Watch This 2021 Ford Bronco Play Chase Car For A U-2 Dragon Lady Spy Plane
The Air Force typically uses high-performance chase vehicles, not SUVs, to help U-2 pilots get back on the ground safely.
Just over a week ago, a video emerged showing U.S. Air Force personnel apparently using a 2021 Ford Bronco as a chase vehicle for a U-2 Dragon Lady spy plane. While the new Bronco may be the 'hottest car' in America, it is a far cry from the kinds of vehicles the service typically uses to help pilots flying U-2s, which are notoriously finicky and even potentially dangerous to land, get back down on the ground. Since the clip appeared online, readers have been asking us about it, and here is what we have been able to find out.
The video, shot by Rob Holland of Rob Holland Ultimate Airshows, was filmed at this year's EAA AirVenture Oshkosh air show, which ran from July 26 until August 1. The show, which is put on by the Experimental Aircraft Association (EAA), takes place annually at Wittman Regional Airport and the adjacent Pioneer Airport in Oshkosh, Wisconsin, though it was canceled last year due to the COVID-19 pandemic. One of this year's "Platinum Level" sponsors was Ford, who brought a number of examples of its recently rebooted Bronco — the first vehicle from the company to carry that name in 25 years — to the event.
During the air show, a two-seat TU-2S trainer – only four of which are still in service following a crash in 2016 – from the 9th Reconnaissance Wing at Beale Air Force Base in California, the Air Force's main hub for Dragon Lady operations, performed a fly-by, as well as a simulated landing approach. The plane never actually put its wheels on the runway, even for a touch-and-go, instead executing an option pass.
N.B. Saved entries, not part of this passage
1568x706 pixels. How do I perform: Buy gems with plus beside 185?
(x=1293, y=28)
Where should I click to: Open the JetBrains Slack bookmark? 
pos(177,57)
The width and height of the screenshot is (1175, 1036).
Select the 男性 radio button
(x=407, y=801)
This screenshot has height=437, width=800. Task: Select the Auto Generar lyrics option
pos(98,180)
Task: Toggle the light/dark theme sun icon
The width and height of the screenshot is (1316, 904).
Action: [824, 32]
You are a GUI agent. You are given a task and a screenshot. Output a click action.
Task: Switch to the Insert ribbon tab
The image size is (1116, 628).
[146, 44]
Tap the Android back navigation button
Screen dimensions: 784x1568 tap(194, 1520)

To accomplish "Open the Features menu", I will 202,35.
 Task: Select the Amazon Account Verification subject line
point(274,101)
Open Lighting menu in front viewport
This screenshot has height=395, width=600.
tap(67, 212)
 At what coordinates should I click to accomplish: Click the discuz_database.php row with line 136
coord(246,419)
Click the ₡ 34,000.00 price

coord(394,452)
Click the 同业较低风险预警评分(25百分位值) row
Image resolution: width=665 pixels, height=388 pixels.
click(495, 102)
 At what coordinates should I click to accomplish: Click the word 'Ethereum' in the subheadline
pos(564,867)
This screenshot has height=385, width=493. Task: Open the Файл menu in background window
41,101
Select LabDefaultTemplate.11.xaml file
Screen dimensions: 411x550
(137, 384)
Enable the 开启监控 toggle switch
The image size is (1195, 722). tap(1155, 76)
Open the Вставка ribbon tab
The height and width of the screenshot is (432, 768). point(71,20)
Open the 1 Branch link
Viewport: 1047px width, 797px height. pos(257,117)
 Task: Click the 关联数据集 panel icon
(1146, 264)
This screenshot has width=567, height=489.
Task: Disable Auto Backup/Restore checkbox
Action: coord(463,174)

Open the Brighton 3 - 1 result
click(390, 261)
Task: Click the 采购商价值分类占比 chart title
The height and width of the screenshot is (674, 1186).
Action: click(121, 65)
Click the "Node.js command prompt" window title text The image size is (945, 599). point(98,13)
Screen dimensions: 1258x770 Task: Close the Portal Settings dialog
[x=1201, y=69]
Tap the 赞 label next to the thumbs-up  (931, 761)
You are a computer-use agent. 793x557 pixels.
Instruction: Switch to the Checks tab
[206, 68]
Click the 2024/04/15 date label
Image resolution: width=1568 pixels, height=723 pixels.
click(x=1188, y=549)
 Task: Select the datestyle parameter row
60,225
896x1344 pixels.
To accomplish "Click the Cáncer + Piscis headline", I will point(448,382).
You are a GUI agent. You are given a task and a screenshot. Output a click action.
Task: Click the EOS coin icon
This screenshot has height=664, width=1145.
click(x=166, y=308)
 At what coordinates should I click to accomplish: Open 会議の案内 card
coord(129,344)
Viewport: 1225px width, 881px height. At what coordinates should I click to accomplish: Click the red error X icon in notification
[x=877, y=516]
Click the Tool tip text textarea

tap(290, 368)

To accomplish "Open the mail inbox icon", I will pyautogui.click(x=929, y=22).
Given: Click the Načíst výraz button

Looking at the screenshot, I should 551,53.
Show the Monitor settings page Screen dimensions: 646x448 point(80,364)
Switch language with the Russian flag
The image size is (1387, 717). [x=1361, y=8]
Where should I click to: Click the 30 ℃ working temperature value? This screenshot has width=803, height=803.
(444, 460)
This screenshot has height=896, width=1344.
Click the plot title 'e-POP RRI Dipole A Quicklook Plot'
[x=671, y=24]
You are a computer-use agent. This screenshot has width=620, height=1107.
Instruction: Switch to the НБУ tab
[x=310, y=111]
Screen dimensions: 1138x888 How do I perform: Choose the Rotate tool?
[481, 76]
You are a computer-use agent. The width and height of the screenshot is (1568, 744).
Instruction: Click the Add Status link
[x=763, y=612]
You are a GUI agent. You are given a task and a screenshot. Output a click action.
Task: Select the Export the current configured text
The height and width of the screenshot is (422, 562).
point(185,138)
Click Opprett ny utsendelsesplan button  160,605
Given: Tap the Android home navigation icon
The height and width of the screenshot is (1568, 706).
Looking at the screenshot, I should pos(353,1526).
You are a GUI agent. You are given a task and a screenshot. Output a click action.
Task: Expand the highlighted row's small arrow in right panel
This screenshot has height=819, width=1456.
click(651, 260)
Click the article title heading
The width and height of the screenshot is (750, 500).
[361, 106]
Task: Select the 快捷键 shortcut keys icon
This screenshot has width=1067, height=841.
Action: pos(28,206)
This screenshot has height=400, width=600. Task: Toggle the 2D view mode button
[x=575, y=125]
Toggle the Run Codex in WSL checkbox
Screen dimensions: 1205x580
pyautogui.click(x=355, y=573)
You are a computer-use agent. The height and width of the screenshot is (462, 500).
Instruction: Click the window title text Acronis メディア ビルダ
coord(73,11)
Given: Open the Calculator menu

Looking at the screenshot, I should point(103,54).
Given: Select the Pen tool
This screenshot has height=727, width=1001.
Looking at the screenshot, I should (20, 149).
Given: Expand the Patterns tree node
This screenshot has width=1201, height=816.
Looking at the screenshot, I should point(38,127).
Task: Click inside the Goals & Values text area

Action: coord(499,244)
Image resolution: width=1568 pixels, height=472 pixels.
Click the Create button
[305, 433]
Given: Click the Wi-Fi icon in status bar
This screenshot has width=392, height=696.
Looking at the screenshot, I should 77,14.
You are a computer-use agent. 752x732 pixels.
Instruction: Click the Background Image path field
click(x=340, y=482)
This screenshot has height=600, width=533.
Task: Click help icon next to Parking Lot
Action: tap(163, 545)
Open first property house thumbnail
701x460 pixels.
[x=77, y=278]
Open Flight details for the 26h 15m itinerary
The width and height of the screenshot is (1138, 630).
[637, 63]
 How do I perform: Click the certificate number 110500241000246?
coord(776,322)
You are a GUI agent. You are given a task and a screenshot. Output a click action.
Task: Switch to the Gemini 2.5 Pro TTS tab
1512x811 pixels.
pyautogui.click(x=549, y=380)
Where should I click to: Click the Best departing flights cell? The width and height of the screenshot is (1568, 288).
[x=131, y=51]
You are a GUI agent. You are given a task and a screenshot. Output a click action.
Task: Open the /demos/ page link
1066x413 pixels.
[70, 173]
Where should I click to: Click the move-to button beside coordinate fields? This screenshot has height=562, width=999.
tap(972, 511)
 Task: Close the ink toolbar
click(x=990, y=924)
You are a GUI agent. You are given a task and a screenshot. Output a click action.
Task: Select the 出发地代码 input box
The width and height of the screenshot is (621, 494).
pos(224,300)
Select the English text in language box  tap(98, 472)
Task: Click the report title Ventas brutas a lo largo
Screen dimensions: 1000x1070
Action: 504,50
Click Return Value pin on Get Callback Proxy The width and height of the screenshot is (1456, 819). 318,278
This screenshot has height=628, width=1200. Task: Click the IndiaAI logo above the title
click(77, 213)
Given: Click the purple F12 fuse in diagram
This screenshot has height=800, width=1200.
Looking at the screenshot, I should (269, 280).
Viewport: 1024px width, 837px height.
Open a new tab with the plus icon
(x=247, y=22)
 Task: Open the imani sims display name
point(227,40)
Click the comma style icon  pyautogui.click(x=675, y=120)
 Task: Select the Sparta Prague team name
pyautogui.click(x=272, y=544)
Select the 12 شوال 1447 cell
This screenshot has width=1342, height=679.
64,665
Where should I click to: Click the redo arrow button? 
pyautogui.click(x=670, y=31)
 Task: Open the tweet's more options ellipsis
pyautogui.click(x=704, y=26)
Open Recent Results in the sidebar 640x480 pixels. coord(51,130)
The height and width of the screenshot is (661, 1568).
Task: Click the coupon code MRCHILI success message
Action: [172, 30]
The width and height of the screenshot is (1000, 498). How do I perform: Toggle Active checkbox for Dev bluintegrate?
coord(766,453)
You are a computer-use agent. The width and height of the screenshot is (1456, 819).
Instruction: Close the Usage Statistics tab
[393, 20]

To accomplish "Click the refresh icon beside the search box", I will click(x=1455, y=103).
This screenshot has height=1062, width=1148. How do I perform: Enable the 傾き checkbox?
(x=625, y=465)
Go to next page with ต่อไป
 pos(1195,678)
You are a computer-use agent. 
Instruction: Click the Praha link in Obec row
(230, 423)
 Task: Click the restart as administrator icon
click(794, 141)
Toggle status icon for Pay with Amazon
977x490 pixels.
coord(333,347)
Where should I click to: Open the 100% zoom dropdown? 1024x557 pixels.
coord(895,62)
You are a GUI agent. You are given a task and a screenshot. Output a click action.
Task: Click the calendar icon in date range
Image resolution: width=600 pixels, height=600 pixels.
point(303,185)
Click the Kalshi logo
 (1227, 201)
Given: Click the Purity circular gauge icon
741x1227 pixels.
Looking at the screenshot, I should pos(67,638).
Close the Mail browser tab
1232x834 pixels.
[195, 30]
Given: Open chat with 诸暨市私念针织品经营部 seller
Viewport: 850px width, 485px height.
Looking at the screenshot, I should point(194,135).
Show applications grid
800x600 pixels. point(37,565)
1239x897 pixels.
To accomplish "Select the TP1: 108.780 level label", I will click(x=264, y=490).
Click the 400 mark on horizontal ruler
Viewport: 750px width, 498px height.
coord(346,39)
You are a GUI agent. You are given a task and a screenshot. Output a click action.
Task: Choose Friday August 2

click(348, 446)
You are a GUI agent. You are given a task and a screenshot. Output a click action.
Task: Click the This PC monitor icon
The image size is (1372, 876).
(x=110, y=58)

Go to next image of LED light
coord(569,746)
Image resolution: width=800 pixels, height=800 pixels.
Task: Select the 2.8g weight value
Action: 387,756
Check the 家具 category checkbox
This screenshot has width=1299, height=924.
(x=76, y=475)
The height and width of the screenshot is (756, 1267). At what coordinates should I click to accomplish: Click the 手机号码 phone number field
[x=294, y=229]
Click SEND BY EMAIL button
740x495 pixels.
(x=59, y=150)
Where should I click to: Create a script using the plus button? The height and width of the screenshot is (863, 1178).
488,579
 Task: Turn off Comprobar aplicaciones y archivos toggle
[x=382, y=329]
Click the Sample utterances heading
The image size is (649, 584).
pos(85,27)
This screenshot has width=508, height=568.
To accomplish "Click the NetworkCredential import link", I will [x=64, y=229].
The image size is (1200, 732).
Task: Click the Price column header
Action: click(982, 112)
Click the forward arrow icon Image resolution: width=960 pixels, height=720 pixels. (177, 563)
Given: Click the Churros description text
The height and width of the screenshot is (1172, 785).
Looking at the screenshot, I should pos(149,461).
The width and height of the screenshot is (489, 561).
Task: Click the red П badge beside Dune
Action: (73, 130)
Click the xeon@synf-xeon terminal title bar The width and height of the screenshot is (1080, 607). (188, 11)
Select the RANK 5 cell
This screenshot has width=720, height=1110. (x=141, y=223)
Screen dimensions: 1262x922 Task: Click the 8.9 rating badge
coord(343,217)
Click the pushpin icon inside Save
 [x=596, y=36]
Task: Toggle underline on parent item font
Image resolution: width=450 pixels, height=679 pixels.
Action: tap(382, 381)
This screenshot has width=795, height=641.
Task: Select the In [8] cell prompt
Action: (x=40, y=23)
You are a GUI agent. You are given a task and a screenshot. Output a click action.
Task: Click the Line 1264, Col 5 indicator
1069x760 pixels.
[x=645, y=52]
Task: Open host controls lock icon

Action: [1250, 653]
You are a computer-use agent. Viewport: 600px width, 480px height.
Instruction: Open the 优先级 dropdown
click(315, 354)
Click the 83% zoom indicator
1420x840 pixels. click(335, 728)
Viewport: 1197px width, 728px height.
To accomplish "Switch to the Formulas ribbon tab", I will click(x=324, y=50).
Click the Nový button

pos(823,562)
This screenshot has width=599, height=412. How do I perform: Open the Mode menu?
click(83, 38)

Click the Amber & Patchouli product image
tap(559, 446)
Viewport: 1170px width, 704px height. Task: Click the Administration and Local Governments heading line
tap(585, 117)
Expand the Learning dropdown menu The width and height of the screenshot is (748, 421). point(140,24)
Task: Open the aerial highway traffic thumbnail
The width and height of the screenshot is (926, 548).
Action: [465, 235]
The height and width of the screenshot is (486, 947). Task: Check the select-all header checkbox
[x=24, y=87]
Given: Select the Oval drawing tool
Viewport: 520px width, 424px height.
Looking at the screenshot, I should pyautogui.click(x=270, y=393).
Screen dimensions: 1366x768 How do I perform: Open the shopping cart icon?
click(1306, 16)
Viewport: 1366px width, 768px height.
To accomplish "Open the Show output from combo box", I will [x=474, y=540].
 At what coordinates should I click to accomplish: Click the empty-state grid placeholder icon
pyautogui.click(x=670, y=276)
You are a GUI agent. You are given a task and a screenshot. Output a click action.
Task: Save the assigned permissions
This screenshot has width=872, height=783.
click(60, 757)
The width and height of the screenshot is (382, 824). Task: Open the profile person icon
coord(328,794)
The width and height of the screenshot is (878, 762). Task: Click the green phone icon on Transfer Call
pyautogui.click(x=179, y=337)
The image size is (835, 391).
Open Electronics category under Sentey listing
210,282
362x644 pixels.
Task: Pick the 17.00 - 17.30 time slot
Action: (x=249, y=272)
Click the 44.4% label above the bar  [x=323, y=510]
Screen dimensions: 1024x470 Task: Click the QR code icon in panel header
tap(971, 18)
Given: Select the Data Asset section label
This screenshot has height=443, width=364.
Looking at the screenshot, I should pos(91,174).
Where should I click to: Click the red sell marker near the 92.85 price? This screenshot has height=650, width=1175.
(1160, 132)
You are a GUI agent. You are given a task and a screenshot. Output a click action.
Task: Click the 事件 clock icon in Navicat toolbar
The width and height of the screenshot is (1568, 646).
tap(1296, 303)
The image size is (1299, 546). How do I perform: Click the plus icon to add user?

For the purposes of the show, one of the Broncos was made available to some Air Force personnel so they could drive it out onto the runway behind the TU-2S as a mock chase car for the simulated landing. In the video, the driver is seen wearing a hat with the logo of Lockheed Martin's Skunk Works advanced projects division, which was responsible for designing the U-2 in the 1950s and is still deeply involved with the aircraft after more than six decades of service with the Air Force.
You can catch glimpses of the Bronco trailing behind the TU-2S in the videos below, as well, which were shot from the sidelines at this year's EAA AirVenture Oshkosh air show.
During a real U-2 landing, another U-2 pilot follows closely behind on the runway in a chase car, providing approximate altitude and other important information to the person actually in the cockpit via radio communications, as you can see in the video below. The Dragon Lady provides the pilot with limited downward visibility and has an unusual landing gear configuration, with just two pairs of wheels along the centerline of the fuselage. All of this, combined with its extremely efficient and very long wing design that provides copious amounts of lift, keeps the plane in the air even at relatively low speeds. As a result, it makes getting the Dragon Lady down and keeping her there challenging, as you can learn more about here.
There's no indication that the Air Force is considering adding Broncos to its existing fleets of chase cars to help with any real U-2 landings in the future. The War Zone reached out to the 9th Reconnaissance Wing for more information about the use of the Bronco at the show soon after the video appeared online, but has not yet received a response.
The service has historically used high-performance cars, including types derived from police cars, for this purpose. Various models of the Dodge Charger appear to be increasingly the default platform for this job, though Tesla Ss, among other types, have been observed in use in recent years, as well.
Also, in the video, we see the Bronco hit a speed of 93, which may be moving quickly for an SUV, but it's not exactly the type of high performance that is required when turning onto an active runway while accelerating and chasing down a flying aircraft.
So, the Bronco is not the best vehicle for the job. Far from it, really. Here's what The Drive's Kristen Lee had to say about the Bronco's on-road performance, which she described as "truckish," overall, after having an opportunity to take one out for a spin earlier this year:
I thought first and second gear felt particularly short, as the engine demanded I shift sooner and at higher rpms than I was used to in other manual cars I've driven. This is probably good for low-speed off-roading, but accelerating to 40 mph from a stoplight meant I was shifting a lot.
But there's no getting around it: The two-door Bronco has an extremely truck-like quality to the way it handles the paved stuff. It drives like it's big because it is. It rattles over bumps, dives during braking, and was rather ungainly on curvier roads.
So, while the video from the EAA AirVenture Oshkosh air show is certainly cool to watch, if you're a current owner of a 2021 Bronco, or are looking to become one, and was hoping to tell people about driving the same vehicle the Air Force uses to help U-2s land, you're out of luck.